### Source extract
This entry is part 25 of 42 in the series Christian Theology of Public Policy Course

This essay continues the Christian Theology and Public Policy Course by John Cobin, author of the books Bible and Government and Christian Theology of Public Policy.

Contemporary Christians face many ethical dilemmas regarding Christian reaction to public policies of self-defense, capital punishment and, especially, the use of torture. Jesus Christ was tortured by the state. He was scourged, humiliated, had his beard plucked out, was forced to bear his own cross, and was ultimately cruelly executed by crucifixion.1 Yet was such state practice something to be emulated by Christians or a practice that they should condone? While torture is part of God’s overall plan for the ages, it does not seem to be part of His plan for the present age. One day, Christ will return and deliver all the workers of iniquity to the torturers for eternity in hell (Matthew 18:34). But on earth neither He nor his followers practiced retribution in the form of torturing other men for any reason. Indeed, at least in terms of earthly retribution and vengeance, the Apostle Paul exhorts Christians: “Do not be overcome by evil, but overcome evil with good” (Romans 12:29).

The exclusion of torture as part of God’s plan when Christ walked the earth was evident. God was even merciful to the demons: “And suddenly they [the demons] cried out, saying, ‘What have we to do with You, Jesus, You Son of God? Have you come here to torment us before the time?’” (Matthew 8:29). Jesus did not torment them immediately. In a similar passage: “And he [a demon] cried out with a loud voice and said, “What have I to do with You, Jesus, Son of the Most High God? I implore You by God that You do not torment me” (Mark 5:7). Why Jesus was so merciful to demons may be somewhat of a mystery. But given the way that He treated His enemies, should not Christians also take their cue from Christ? How can Christians back state policies that deal with other men’s lives so cavalierly?

[Source data]
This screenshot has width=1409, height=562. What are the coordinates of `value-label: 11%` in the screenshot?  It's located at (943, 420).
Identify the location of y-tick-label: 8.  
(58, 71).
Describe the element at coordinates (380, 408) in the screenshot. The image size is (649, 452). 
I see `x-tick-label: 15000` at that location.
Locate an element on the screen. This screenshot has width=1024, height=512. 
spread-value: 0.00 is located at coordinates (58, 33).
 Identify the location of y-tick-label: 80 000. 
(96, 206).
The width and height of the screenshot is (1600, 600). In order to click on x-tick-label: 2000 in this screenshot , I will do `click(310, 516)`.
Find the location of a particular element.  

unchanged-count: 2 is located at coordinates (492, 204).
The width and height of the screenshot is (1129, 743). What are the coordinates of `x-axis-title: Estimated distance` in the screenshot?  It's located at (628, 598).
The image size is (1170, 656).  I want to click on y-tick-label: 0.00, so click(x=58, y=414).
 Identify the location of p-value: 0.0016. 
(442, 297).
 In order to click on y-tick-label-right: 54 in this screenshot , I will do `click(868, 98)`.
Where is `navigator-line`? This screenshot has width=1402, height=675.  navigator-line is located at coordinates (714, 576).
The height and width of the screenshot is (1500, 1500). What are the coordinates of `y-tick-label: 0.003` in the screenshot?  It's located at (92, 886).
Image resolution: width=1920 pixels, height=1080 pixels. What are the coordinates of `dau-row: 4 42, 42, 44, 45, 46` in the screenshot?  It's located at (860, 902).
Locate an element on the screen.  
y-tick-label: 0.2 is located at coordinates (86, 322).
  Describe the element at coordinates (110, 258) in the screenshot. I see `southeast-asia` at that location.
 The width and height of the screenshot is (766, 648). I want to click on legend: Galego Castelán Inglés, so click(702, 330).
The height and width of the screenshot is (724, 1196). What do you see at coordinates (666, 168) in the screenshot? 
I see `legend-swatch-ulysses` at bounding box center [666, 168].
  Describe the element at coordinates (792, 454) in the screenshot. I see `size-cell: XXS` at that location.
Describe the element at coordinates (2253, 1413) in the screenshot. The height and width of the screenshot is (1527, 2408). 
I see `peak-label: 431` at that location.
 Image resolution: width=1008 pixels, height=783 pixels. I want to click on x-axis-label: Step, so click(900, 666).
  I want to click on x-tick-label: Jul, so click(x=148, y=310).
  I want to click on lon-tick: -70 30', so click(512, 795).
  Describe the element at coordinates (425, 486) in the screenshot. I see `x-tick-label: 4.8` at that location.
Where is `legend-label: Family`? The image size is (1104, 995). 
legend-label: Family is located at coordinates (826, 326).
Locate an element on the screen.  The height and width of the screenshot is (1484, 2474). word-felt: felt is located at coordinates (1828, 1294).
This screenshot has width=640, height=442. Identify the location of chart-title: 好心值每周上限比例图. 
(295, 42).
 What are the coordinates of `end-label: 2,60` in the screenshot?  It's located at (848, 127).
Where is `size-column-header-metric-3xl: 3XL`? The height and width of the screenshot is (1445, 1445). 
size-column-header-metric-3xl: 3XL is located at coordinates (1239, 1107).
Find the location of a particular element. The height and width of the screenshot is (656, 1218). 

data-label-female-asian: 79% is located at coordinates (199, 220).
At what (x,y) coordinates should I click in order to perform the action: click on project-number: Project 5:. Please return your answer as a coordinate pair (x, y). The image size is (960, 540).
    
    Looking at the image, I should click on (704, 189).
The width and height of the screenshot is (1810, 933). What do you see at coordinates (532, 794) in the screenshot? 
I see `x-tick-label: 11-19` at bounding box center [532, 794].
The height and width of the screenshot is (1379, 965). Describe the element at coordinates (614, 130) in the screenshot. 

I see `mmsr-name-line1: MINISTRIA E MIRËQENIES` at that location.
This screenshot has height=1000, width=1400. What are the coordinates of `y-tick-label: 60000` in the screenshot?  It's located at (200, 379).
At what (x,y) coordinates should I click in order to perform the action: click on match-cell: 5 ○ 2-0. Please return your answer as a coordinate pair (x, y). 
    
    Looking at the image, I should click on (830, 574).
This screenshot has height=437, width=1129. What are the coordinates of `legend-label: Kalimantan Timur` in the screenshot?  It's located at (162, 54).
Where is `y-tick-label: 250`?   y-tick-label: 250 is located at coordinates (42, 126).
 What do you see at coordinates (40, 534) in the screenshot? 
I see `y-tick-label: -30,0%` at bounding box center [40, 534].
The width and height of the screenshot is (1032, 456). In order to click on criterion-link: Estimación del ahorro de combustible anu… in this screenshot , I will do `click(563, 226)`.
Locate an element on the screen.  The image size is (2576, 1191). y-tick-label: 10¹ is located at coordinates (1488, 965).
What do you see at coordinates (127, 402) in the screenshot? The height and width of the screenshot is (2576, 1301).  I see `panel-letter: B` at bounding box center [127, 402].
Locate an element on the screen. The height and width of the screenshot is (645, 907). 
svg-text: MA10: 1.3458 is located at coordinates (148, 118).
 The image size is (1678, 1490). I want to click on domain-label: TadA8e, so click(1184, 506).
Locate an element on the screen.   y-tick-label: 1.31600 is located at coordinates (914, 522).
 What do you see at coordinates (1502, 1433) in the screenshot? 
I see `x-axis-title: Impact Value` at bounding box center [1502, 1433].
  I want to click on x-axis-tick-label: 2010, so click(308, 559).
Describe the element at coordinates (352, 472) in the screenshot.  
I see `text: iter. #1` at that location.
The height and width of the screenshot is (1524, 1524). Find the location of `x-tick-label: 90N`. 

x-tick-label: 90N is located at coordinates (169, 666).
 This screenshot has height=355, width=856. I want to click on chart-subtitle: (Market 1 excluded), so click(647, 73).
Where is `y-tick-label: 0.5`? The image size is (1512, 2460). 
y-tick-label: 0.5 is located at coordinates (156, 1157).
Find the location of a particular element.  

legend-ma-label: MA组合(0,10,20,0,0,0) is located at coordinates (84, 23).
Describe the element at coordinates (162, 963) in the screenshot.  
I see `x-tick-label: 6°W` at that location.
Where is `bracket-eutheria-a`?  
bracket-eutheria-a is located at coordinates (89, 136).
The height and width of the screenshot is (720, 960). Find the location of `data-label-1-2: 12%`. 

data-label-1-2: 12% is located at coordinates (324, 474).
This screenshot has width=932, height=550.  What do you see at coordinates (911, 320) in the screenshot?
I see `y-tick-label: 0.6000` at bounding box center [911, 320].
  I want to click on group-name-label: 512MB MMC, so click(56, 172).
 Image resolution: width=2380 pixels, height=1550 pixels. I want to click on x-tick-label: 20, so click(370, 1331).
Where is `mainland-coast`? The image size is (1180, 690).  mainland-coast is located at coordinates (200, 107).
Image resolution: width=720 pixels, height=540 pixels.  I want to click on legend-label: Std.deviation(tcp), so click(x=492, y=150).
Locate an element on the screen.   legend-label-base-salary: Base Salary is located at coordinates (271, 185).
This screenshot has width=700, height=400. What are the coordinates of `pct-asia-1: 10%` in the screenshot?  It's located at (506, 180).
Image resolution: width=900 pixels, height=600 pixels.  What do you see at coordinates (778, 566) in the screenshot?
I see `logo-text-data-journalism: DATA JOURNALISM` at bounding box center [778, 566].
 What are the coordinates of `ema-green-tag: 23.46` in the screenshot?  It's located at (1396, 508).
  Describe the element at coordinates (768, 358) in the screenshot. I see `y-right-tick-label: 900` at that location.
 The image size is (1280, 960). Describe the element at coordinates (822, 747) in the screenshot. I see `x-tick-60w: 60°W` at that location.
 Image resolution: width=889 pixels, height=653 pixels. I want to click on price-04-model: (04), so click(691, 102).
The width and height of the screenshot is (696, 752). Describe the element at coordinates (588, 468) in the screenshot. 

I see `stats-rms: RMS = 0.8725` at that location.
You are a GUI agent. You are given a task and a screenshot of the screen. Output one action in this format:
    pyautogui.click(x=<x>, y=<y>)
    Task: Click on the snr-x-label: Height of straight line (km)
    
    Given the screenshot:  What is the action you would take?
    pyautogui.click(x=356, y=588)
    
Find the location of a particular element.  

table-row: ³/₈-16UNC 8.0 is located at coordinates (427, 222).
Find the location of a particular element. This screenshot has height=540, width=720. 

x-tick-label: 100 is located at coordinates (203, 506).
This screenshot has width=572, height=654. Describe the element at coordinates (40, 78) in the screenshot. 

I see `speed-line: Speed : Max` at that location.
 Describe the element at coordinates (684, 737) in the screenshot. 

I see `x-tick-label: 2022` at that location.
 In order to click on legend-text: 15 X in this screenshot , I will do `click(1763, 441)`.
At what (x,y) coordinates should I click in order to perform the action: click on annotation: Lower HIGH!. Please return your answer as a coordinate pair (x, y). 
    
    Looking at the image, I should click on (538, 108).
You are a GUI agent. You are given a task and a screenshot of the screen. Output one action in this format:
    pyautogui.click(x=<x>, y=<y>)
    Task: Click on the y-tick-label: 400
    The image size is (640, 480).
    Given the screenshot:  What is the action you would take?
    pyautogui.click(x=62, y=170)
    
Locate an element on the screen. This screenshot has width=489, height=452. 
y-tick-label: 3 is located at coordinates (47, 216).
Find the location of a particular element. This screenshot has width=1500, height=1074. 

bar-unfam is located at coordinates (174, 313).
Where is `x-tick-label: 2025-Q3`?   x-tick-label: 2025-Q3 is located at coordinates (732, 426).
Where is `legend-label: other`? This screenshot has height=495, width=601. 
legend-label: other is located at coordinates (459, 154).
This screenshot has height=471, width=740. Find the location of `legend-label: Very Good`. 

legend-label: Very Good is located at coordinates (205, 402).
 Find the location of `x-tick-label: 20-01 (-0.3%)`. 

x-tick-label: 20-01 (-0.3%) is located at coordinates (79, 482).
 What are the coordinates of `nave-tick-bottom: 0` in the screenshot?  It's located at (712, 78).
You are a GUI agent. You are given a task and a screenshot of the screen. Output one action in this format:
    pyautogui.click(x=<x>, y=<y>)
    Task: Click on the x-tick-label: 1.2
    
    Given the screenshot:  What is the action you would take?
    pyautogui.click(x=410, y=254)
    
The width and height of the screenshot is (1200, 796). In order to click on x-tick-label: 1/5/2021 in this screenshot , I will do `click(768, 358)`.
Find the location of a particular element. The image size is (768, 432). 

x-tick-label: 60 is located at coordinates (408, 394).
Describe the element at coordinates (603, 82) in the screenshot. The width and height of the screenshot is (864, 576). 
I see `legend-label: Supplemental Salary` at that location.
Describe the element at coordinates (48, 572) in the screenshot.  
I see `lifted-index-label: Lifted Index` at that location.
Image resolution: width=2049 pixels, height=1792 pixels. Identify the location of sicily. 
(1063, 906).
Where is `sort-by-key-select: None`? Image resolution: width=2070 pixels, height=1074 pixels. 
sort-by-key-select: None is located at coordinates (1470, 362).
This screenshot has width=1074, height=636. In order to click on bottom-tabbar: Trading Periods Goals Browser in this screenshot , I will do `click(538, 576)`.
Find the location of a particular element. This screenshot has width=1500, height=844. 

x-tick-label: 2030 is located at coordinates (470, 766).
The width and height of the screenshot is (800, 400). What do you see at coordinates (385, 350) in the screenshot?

### Required action
Please write out everything in the passage on torture from "The exclusion of" down to "lives so cavalierly?".

### Exercise result
The exclusion of torture as part of God’s plan when Christ walked the earth was evident. God was even merciful to the demons: “And suddenly they [the demons] cried out, saying, ‘What have we to do with You, Jesus, You Son of God? Have you come here to torment us before the time?’” (Matthew 8:29). Jesus did not torment them immediately. In a similar passage: “And he [a demon] cried out with a loud voice and said, “What have I to do with You, Jesus, Son of the Most High God? I implore You by God that You do not torment me” (Mark 5:7). Why Jesus was so merciful to demons may be somewhat of a mystery. But given the way that He treated His enemies, should not Christians also take their cue from Christ? How can Christians back state policies that deal with other men’s lives so cavalierly?